Microsoft Corp. v. Franchise Tax Bd.

Supreme Court of California

39 Cal.4th 750 (Cal. 2006)

Facts

In Microsoft Corp. v. Franchise Tax Bd., Microsoft, an international software company, operated a treasury department that invested in short-term marketable securities. During the 1991 tax year, Microsoft included the entire amount from the redemption of these securities as gross receipts in its California tax return. The California Franchise Tax Board, however, only included the net price differential between the redemption price and the purchase price as gross receipts, arguing that including the full redemption amount would distort the calculation of Microsoft's tax liability. Microsoft filed a refund suit after exhausting administrative remedies, and the trial court ruled in favor of Microsoft. The Court of Appeal reversed the trial court's decision, arguing that the inclusion of full redemption amounts in gross receipts would distort the representation of Microsoft's business activity in California.
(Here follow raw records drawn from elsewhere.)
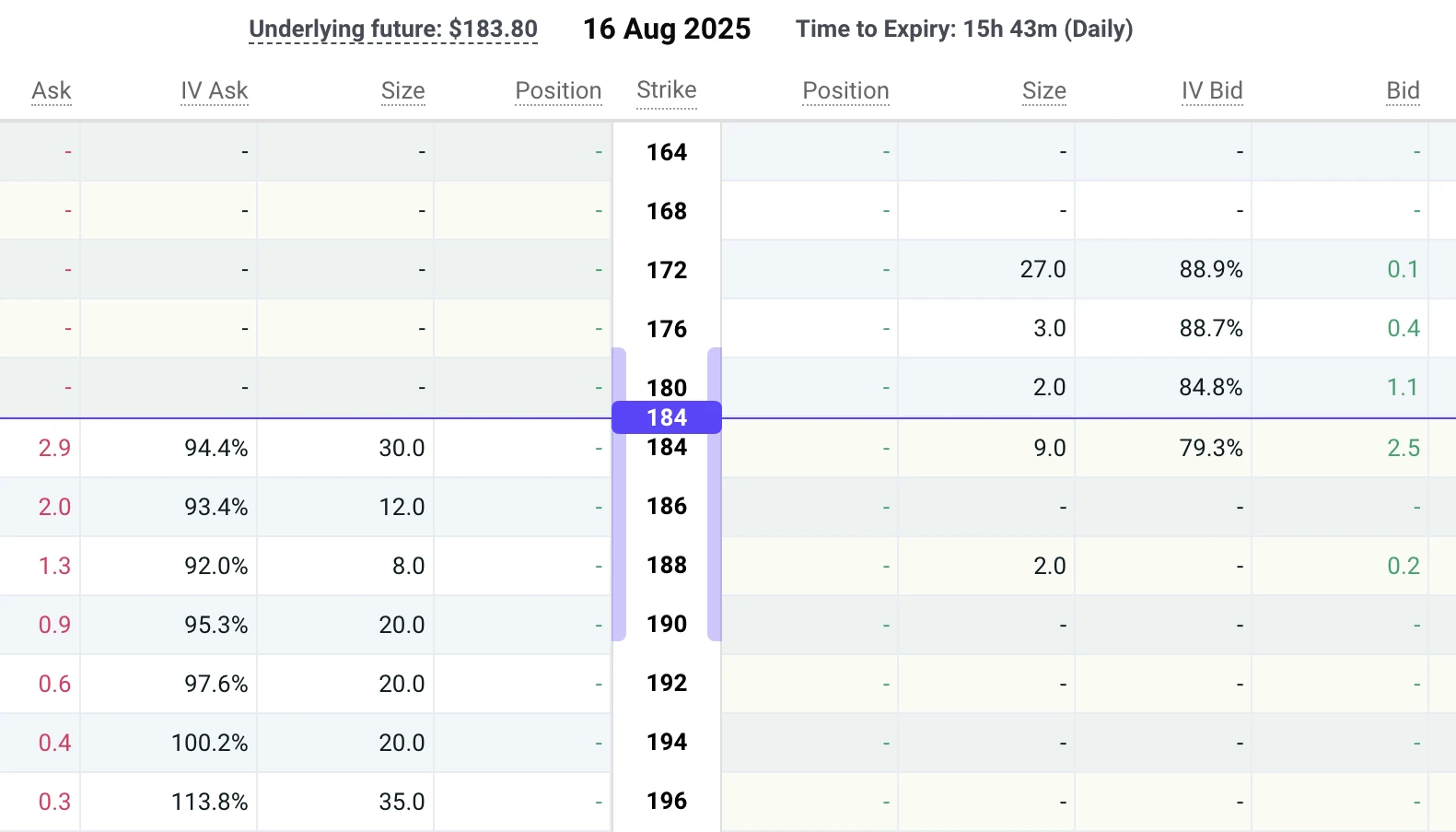Select the 172 strike cell
The width and height of the screenshot is (1456, 832).
[x=667, y=270]
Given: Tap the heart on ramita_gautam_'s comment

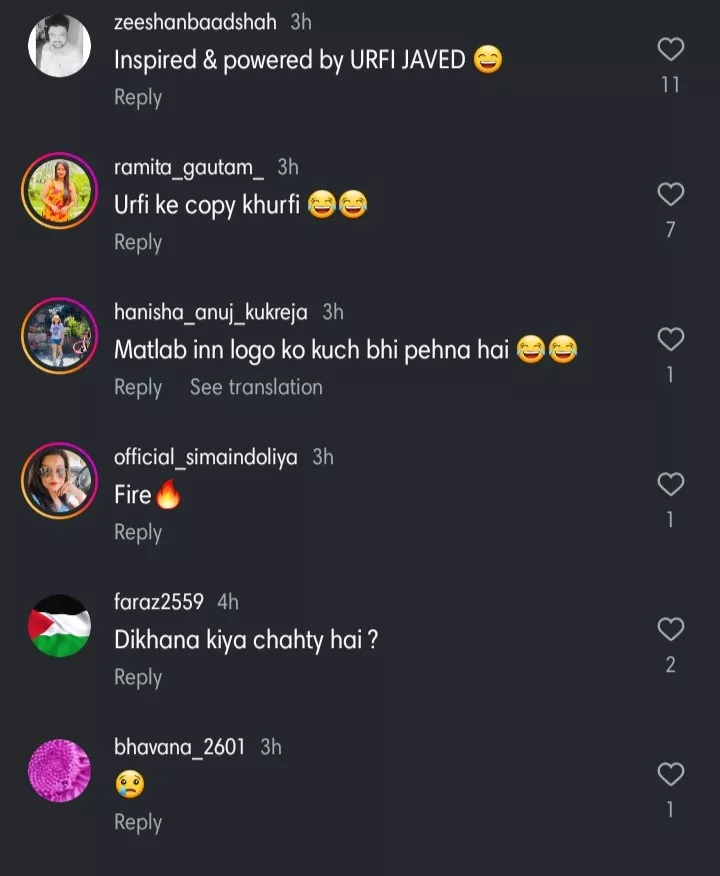Looking at the screenshot, I should (671, 193).
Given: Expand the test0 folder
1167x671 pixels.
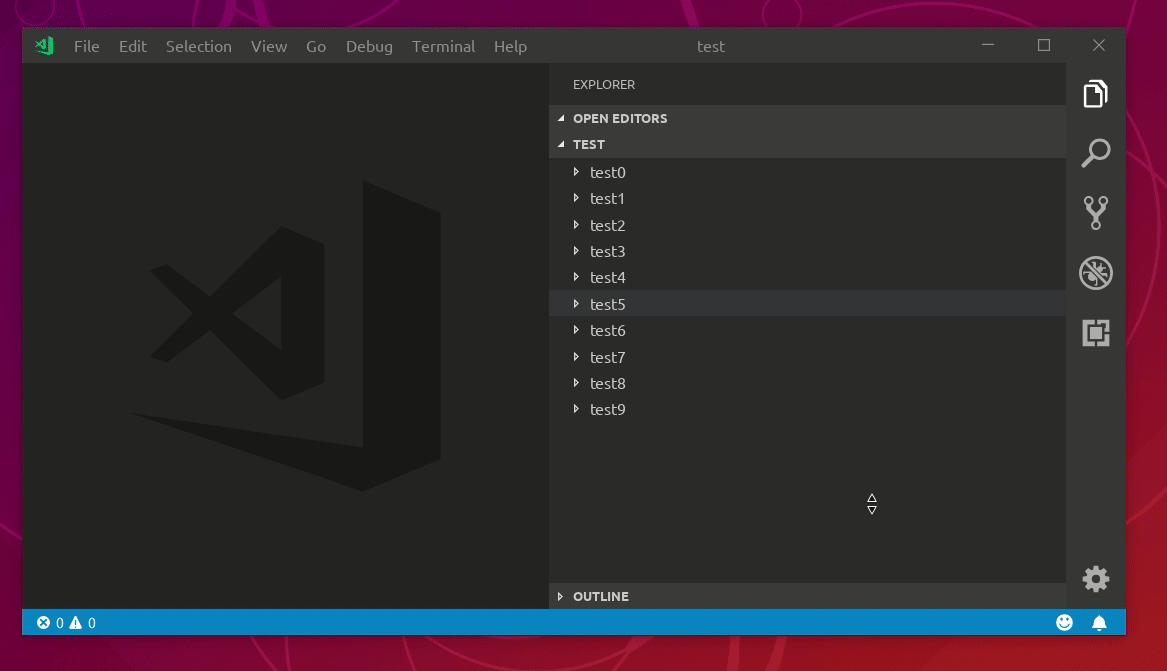Looking at the screenshot, I should point(577,172).
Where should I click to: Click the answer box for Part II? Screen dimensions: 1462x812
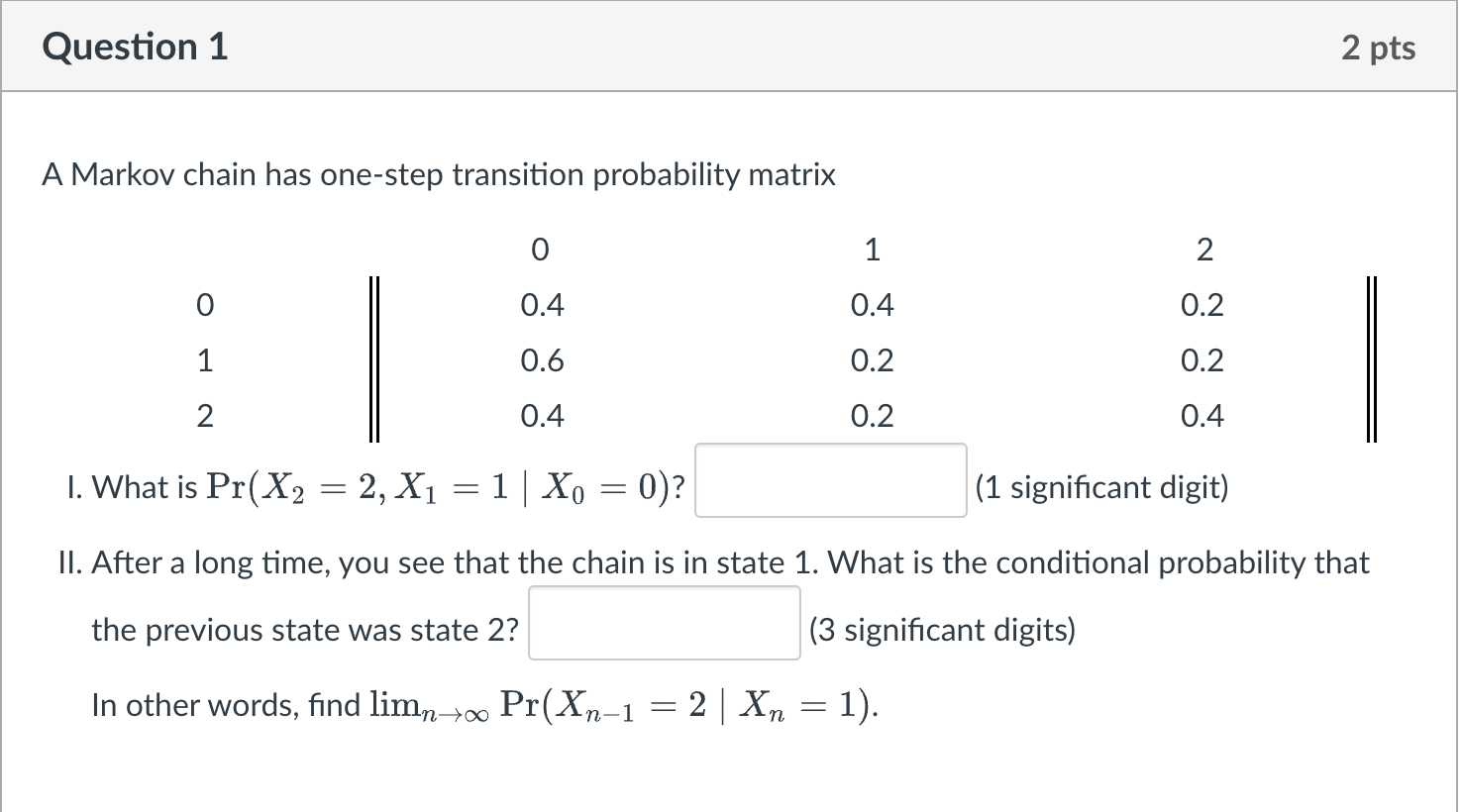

The California Supreme Court reviewed the case to address whether the full redemption price should be included in gross receipts and whether an alternate tax calculation method was justified.

Issue

The main issues were whether the redemption of marketable securities should be included in Microsoft's gross receipts for tax purposes and whether the Franchise Tax Board could use an alternate formula to fairly represent Microsoft's business activity in California.

Holding

(

Werdegar, J.

)

The California Supreme Court concluded that although the full redemption price of marketable securities should be counted as gross receipts, the Franchise Tax Board was justified in using an alternate formula under section 25137 to prevent distortion in the tax calculation.

Reasoning

The California Supreme Court reasoned that the term "gross receipts" naturally included the entire redemption price of marketable securities, as "gross" indicates the whole amount received. The court noted that treating only the net price differential as gross receipts was inconsistent with the statutory language. However, given that the inclusion of full redemption amounts could distort the representation of business activity, the court found that section 25137 allowed for an alternate calculation method to ensure fair representation. The court acknowledged the substantial discrepancy between the income generated by Microsoft's treasury activities and the gross receipts from those activities, which justified the use of section 25137 to correct this distortion. The court also highlighted that the relief provision in section 25137 serves to address such potential distortions, allowing for an equitable allocation of income across jurisdictions.